The answer should hold only the line with "Open COM Add-ins dialog" and each line after it through the last line of the material, exactly.

****************************************

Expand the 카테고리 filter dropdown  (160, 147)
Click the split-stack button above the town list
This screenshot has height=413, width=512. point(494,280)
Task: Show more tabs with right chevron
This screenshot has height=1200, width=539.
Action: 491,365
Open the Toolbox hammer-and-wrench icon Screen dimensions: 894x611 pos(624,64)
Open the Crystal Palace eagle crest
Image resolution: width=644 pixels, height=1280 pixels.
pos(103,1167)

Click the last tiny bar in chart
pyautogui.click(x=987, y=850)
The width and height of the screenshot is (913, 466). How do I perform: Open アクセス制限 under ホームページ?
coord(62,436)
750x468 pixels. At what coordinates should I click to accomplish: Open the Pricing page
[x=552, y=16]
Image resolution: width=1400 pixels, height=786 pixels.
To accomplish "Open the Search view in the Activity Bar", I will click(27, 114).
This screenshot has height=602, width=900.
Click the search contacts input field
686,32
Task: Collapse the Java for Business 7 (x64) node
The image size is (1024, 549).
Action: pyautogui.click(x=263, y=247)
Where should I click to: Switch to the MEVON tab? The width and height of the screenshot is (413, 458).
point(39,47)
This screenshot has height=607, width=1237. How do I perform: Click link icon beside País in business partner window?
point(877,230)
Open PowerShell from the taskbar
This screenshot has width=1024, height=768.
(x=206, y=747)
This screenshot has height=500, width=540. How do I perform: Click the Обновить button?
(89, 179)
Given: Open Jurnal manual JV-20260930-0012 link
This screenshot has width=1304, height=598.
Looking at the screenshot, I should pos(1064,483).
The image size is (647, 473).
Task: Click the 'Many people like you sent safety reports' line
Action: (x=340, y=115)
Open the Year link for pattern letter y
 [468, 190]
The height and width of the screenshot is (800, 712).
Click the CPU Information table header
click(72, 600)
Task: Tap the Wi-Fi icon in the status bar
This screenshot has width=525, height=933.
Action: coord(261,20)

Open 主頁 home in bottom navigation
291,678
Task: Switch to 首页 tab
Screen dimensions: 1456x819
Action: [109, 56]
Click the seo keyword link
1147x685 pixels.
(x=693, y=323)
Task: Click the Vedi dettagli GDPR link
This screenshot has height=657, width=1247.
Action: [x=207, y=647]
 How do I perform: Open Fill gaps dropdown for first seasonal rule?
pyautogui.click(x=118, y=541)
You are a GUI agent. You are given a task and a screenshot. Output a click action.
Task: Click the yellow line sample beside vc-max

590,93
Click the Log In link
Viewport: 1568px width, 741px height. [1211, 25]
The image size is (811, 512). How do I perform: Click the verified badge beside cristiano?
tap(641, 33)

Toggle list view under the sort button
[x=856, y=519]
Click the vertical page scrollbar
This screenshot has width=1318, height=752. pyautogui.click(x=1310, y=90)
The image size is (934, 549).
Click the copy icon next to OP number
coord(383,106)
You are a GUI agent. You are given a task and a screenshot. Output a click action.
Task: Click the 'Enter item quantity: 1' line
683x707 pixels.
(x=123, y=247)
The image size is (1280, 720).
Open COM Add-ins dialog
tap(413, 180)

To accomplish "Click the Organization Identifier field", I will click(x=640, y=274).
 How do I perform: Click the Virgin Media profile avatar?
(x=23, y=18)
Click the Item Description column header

****************************************

> **EXERCISE RESPONSE**
Open COM Add-ins dialog
tap(413, 180)

To accomplish "Click the Organization Identifier field", I will click(x=640, y=274).
 How do I perform: Click the Virgin Media profile avatar?
(x=23, y=18)
Click the Item Description column header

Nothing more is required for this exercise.